The stakes are high. According to Brazil’s Ministry of Health, the Legal Amazon accounted for 138,000 of the nation’s 142,000 malaria cases in 2024. The government’s National Malaria Elimination Plan aims to reduce cases to fewer than 14,000 by 2030 and achieve elimination by 2035—a goal that will require not just medical interventions but also robust conservation efforts. On the global stage, the World Health Organization estimates that malaria caused 263 million cases and nearly 600,000 deaths in 2023, with 95% of fatalities occurring in Africa due to limited access to prevention and treatment.
Preventive measures remain crucial. Individual protections—such as mosquito nets, screens, and repellents—must be combined with collective actions like sanitation, filling vector breeding sites, and improving the living conditions of vulnerable populations. In Brazil, the public health system (Sistema Único de Saúde) provides outpatient care to facilitate early diagnosis and treatment, which is vital in preventing severe complications, including seizures, bleeding, and altered consciousness.
Yet, as this study makes clear, the time has come for a paradigm shift. “The combination of these ecological factors with improved treatment protocols can leverage malaria elimination efforts,” the researchers write. By maintaining biodiversity and supporting sustainable livelihoods—potentially through carbon credit markets and payment for ecosystem services—Amazonian communities can become allies in both conservation and disease control.

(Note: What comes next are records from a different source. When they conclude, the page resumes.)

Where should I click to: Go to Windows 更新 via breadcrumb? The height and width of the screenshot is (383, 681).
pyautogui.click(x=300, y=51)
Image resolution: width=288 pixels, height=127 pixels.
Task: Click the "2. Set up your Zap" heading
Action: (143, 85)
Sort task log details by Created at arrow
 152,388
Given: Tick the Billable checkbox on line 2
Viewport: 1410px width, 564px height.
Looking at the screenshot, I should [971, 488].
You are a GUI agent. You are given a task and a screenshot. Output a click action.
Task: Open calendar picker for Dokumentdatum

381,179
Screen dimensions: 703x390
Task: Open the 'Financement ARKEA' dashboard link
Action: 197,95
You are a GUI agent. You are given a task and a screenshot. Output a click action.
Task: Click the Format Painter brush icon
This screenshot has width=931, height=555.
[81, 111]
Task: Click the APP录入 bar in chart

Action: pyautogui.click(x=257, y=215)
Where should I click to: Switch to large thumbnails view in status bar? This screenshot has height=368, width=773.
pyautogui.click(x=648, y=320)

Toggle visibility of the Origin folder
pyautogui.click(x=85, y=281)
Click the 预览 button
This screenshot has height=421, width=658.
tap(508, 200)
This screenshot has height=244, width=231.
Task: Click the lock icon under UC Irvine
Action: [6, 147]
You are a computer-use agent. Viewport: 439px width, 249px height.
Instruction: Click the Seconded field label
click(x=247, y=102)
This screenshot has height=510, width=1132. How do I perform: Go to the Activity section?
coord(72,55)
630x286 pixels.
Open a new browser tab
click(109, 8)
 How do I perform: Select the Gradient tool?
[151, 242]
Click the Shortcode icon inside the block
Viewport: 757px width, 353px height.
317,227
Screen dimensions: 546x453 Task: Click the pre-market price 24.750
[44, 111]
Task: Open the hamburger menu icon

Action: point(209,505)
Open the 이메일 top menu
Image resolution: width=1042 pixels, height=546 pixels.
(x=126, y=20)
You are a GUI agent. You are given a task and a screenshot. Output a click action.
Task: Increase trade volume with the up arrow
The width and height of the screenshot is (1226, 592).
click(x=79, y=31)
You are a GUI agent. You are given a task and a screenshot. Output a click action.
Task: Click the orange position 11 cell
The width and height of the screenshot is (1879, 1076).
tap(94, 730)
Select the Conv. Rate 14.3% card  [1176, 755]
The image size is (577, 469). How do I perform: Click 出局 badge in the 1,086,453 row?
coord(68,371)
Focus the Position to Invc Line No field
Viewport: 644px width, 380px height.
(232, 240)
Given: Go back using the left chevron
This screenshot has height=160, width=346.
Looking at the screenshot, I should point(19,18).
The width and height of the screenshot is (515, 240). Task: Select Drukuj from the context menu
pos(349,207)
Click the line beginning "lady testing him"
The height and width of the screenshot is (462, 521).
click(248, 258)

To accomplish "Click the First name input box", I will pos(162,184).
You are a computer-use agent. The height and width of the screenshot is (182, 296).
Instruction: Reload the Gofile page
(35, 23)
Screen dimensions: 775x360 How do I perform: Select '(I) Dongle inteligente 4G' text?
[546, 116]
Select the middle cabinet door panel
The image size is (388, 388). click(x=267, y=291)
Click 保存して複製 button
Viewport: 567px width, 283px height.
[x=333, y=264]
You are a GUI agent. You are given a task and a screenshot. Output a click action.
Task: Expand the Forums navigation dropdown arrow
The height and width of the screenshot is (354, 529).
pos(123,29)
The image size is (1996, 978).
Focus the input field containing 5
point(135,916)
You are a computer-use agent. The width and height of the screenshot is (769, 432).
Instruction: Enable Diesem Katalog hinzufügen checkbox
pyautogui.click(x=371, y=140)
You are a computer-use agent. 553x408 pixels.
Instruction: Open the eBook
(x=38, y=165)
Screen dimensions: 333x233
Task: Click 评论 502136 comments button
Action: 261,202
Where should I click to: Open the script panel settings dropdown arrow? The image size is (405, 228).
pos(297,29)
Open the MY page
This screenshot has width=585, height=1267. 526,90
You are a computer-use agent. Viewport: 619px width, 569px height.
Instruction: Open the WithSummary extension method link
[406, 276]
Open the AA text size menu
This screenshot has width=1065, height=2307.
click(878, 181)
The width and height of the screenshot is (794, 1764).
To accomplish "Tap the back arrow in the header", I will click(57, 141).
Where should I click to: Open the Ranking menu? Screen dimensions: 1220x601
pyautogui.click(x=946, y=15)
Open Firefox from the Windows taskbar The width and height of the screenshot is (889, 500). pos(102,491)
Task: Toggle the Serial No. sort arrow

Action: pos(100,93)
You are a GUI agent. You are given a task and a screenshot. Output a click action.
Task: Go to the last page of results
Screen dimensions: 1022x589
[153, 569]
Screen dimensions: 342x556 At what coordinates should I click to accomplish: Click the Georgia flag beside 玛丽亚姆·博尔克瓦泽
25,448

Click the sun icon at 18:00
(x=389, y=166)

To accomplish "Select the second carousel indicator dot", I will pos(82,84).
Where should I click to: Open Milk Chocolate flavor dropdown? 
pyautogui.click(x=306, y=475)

The inclusion of health as a thematic focus at COP30 is a recognition that environmental and public health agendas are inseparable. As the Amazon faces mounting pressures from deforestation and climate change, the lessons from Cruzeiro do Sul offer a path forward—one that balances ecological integrity with the well-being of those who call the rainforest home. The world will be watching as leaders, scientists, and local communities come together to forge solutions that are as resilient as the Amazon itself.